*** RECORDS FOR PROCESSING ***

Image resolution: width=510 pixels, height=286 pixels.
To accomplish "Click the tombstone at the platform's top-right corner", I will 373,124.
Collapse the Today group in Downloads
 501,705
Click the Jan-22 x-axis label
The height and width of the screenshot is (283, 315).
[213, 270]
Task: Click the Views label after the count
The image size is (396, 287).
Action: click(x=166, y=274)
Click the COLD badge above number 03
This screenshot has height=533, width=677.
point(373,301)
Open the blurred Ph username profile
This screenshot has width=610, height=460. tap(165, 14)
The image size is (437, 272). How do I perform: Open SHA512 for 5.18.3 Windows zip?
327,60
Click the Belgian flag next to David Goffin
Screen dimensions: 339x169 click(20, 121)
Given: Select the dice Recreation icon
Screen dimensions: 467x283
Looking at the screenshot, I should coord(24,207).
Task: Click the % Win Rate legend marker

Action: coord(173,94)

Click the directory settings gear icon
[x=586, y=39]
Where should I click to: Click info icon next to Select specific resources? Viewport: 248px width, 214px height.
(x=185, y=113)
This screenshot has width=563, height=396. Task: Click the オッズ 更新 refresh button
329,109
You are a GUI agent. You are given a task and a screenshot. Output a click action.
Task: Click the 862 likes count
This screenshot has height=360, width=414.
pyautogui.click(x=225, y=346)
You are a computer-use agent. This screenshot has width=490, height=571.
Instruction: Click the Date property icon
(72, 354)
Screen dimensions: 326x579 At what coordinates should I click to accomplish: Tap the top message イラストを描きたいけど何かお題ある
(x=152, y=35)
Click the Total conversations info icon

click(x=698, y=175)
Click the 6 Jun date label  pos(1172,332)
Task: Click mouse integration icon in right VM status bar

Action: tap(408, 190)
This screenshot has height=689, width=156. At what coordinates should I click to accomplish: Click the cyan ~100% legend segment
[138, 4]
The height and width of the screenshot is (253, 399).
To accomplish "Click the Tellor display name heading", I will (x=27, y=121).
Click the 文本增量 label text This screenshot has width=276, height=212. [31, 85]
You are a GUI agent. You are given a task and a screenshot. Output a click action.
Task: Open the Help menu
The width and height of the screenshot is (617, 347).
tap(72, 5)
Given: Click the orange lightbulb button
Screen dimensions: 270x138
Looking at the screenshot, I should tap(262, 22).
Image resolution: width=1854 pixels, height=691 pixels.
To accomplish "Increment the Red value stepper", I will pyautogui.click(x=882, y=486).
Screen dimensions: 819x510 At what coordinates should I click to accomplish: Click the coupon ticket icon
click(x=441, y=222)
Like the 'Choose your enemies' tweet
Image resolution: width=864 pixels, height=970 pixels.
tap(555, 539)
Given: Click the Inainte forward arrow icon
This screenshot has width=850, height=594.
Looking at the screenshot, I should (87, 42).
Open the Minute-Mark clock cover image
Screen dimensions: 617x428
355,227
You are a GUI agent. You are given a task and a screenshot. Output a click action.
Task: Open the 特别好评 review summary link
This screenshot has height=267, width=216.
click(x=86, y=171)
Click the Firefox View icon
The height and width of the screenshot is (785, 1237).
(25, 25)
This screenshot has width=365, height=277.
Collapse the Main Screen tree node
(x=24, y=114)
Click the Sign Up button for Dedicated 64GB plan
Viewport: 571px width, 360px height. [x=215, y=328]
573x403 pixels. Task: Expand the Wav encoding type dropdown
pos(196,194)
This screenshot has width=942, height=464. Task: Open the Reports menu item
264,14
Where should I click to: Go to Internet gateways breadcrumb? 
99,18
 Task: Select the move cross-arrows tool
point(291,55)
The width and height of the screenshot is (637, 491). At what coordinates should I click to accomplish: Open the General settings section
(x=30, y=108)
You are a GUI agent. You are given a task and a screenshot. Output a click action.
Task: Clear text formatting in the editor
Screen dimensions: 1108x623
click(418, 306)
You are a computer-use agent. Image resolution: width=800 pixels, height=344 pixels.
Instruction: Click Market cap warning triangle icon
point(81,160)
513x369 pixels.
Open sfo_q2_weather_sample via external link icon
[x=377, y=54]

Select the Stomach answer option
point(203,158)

*** End of RECORDS FOR PROCESSING ***

**WHAT YOU SHOULD DO:**
Write all the entries again precisely as they were given.

**RESPONSE:**
Image resolution: width=510 pixels, height=286 pixels.
To accomplish "Click the tombstone at the platform's top-right corner", I will 373,124.
Collapse the Today group in Downloads
 501,705
Click the Jan-22 x-axis label
The height and width of the screenshot is (283, 315).
[213, 270]
Task: Click the Views label after the count
The image size is (396, 287).
Action: click(x=166, y=274)
Click the COLD badge above number 03
This screenshot has height=533, width=677.
point(373,301)
Open the blurred Ph username profile
This screenshot has width=610, height=460. tap(165, 14)
The image size is (437, 272). How do I perform: Open SHA512 for 5.18.3 Windows zip?
327,60
Click the Belgian flag next to David Goffin
Screen dimensions: 339x169 click(20, 121)
Given: Select the dice Recreation icon
Screen dimensions: 467x283
Looking at the screenshot, I should coord(24,207).
Task: Click the % Win Rate legend marker

Action: coord(173,94)

Click the directory settings gear icon
[x=586, y=39]
Where should I click to: Click info icon next to Select specific resources? Viewport: 248px width, 214px height.
(x=185, y=113)
This screenshot has width=563, height=396. Task: Click the オッズ 更新 refresh button
329,109
You are a GUI agent. You are given a task and a screenshot. Output a click action.
Task: Click the 862 likes count
This screenshot has height=360, width=414.
pyautogui.click(x=225, y=346)
You are a computer-use agent. This screenshot has width=490, height=571.
Instruction: Click the Date property icon
(72, 354)
Screen dimensions: 326x579 At what coordinates should I click to accomplish: Tap the top message イラストを描きたいけど何かお題ある
(x=152, y=35)
Click the Total conversations info icon

click(x=698, y=175)
Click the 6 Jun date label  pos(1172,332)
Task: Click mouse integration icon in right VM status bar

Action: tap(408, 190)
This screenshot has height=689, width=156. At what coordinates should I click to accomplish: Click the cyan ~100% legend segment
[138, 4]
The height and width of the screenshot is (253, 399).
To accomplish "Click the Tellor display name heading", I will (x=27, y=121).
Click the 文本增量 label text This screenshot has width=276, height=212. [31, 85]
You are a GUI agent. You are given a task and a screenshot. Output a click action.
Task: Open the Help menu
The width and height of the screenshot is (617, 347).
tap(72, 5)
Given: Click the orange lightbulb button
Screen dimensions: 270x138
Looking at the screenshot, I should tap(262, 22).
Image resolution: width=1854 pixels, height=691 pixels.
To accomplish "Increment the Red value stepper", I will pyautogui.click(x=882, y=486).
Screen dimensions: 819x510 At what coordinates should I click to accomplish: Click the coupon ticket icon
click(x=441, y=222)
Like the 'Choose your enemies' tweet
Image resolution: width=864 pixels, height=970 pixels.
tap(555, 539)
Given: Click the Inainte forward arrow icon
This screenshot has width=850, height=594.
Looking at the screenshot, I should (87, 42).
Open the Minute-Mark clock cover image
Screen dimensions: 617x428
355,227
You are a GUI agent. You are given a task and a screenshot. Output a click action.
Task: Open the 特别好评 review summary link
This screenshot has height=267, width=216.
click(x=86, y=171)
Click the Firefox View icon
The height and width of the screenshot is (785, 1237).
(25, 25)
This screenshot has width=365, height=277.
Collapse the Main Screen tree node
(x=24, y=114)
Click the Sign Up button for Dedicated 64GB plan
Viewport: 571px width, 360px height. [x=215, y=328]
573x403 pixels. Task: Expand the Wav encoding type dropdown
pos(196,194)
This screenshot has width=942, height=464. Task: Open the Reports menu item
264,14
Where should I click to: Go to Internet gateways breadcrumb? 
99,18
 Task: Select the move cross-arrows tool
point(291,55)
The width and height of the screenshot is (637, 491). At what coordinates should I click to accomplish: Open the General settings section
(x=30, y=108)
You are a GUI agent. You are given a task and a screenshot. Output a click action.
Task: Clear text formatting in the editor
Screen dimensions: 1108x623
click(418, 306)
You are a computer-use agent. Image resolution: width=800 pixels, height=344 pixels.
Instruction: Click Market cap warning triangle icon
point(81,160)
513x369 pixels.
Open sfo_q2_weather_sample via external link icon
[x=377, y=54]

Select the Stomach answer option
point(203,158)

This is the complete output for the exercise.